**TASK REQUIREMENTS**. Filter this material down to the lines that hold "Toggle", copying each one.

* * *

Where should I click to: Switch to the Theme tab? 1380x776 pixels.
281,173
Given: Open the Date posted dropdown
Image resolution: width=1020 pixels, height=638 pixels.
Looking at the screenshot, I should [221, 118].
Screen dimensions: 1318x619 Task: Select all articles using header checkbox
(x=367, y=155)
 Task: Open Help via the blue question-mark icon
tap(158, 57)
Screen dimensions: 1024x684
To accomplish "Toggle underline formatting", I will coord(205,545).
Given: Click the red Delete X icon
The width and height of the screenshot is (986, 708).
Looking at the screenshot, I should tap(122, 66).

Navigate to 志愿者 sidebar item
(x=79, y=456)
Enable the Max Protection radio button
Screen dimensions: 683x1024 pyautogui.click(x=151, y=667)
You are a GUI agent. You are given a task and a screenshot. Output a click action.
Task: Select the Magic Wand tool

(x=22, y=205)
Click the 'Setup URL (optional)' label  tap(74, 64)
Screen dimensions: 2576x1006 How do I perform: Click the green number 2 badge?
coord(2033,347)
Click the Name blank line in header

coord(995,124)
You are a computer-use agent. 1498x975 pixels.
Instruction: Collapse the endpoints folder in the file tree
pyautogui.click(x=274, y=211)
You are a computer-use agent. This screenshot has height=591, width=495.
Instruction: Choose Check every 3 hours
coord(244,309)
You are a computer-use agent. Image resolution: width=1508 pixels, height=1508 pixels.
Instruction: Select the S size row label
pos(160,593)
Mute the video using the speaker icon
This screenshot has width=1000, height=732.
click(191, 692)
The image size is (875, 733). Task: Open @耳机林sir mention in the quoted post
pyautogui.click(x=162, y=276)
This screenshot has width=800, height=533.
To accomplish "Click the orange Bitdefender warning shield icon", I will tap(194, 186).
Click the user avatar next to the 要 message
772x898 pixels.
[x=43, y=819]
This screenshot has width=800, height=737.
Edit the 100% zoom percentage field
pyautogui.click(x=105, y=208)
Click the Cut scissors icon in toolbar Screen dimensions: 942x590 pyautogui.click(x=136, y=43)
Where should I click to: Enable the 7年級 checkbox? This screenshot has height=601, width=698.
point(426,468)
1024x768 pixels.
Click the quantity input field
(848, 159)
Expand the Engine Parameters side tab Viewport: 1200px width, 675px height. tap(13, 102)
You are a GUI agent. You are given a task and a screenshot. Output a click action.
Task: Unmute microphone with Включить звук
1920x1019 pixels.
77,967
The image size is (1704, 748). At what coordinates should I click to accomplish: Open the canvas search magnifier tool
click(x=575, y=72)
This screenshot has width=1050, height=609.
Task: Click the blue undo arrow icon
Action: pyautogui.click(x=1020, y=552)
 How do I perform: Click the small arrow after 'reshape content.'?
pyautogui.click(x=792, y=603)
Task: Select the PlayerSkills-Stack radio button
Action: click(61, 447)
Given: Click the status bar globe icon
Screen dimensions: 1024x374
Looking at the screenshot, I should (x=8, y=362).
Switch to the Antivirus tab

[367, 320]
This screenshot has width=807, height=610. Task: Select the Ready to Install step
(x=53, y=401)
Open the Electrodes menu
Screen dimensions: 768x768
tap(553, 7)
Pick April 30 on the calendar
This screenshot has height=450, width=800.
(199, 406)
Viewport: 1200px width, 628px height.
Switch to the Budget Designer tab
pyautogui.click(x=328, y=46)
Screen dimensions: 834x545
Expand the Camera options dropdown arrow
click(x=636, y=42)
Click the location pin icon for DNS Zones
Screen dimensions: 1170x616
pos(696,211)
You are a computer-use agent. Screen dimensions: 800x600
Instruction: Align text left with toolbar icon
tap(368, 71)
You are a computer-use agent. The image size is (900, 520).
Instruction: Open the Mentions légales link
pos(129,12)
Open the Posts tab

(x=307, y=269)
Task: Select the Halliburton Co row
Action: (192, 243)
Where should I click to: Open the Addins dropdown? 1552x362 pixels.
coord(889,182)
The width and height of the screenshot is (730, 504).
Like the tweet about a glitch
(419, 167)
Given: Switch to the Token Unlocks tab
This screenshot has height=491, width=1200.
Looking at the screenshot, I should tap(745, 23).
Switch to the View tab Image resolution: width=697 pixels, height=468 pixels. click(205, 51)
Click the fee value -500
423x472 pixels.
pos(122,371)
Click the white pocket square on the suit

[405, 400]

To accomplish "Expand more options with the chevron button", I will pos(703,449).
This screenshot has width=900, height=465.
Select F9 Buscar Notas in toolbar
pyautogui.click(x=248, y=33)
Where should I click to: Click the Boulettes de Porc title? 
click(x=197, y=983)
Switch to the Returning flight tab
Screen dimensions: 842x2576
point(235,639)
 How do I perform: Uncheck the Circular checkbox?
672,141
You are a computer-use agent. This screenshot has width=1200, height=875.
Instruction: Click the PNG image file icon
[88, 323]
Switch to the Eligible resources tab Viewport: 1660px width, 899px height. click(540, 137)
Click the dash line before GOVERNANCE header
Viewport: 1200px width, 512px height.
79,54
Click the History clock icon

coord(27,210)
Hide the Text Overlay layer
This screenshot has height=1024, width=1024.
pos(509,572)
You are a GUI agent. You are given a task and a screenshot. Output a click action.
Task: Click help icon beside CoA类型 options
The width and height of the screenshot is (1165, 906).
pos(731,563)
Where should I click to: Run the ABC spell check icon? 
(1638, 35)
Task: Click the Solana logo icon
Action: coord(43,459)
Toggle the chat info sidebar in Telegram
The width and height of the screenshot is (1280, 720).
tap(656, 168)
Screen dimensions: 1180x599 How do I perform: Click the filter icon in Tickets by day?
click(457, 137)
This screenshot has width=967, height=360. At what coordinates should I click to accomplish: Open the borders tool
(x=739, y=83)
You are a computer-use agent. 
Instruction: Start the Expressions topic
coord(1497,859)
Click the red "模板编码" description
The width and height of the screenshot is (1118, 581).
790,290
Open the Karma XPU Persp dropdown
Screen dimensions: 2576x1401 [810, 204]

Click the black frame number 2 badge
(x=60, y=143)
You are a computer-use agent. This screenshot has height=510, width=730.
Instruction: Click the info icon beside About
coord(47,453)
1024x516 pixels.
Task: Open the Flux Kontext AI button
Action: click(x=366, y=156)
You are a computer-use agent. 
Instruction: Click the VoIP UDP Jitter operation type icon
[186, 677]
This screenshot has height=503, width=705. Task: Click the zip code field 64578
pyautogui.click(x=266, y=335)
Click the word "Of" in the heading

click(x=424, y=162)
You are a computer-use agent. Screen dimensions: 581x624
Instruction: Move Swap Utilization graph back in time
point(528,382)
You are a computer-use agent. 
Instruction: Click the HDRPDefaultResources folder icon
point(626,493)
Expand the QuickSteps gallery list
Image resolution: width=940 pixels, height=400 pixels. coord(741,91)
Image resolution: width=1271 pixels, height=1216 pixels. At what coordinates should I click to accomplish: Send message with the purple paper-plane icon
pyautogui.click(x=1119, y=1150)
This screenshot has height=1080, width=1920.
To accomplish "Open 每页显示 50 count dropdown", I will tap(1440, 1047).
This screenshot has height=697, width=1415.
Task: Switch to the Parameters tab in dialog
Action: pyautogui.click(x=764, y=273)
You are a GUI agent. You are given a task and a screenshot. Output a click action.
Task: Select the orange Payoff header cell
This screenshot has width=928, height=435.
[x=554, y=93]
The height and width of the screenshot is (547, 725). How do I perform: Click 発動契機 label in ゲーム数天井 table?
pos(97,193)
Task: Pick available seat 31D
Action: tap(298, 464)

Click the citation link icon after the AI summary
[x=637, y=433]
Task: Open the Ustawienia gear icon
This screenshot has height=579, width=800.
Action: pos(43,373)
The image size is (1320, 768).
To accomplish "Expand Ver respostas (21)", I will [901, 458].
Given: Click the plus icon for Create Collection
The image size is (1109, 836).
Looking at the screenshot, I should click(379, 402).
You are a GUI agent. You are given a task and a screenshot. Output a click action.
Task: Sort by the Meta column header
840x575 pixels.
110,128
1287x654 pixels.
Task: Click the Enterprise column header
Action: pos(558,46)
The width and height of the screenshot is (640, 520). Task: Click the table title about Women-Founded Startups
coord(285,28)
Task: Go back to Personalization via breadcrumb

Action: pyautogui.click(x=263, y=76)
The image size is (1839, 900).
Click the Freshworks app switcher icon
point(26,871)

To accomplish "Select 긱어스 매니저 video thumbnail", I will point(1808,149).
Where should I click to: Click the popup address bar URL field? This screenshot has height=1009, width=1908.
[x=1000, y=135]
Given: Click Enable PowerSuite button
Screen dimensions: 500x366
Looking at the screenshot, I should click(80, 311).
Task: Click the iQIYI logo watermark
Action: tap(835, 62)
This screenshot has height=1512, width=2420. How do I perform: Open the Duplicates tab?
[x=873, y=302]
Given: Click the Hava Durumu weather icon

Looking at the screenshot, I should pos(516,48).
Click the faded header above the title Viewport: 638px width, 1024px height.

* * *

**RESPONSE**.
To accomplish "Toggle underline formatting", I will coord(205,545).
Toggle the chat info sidebar in Telegram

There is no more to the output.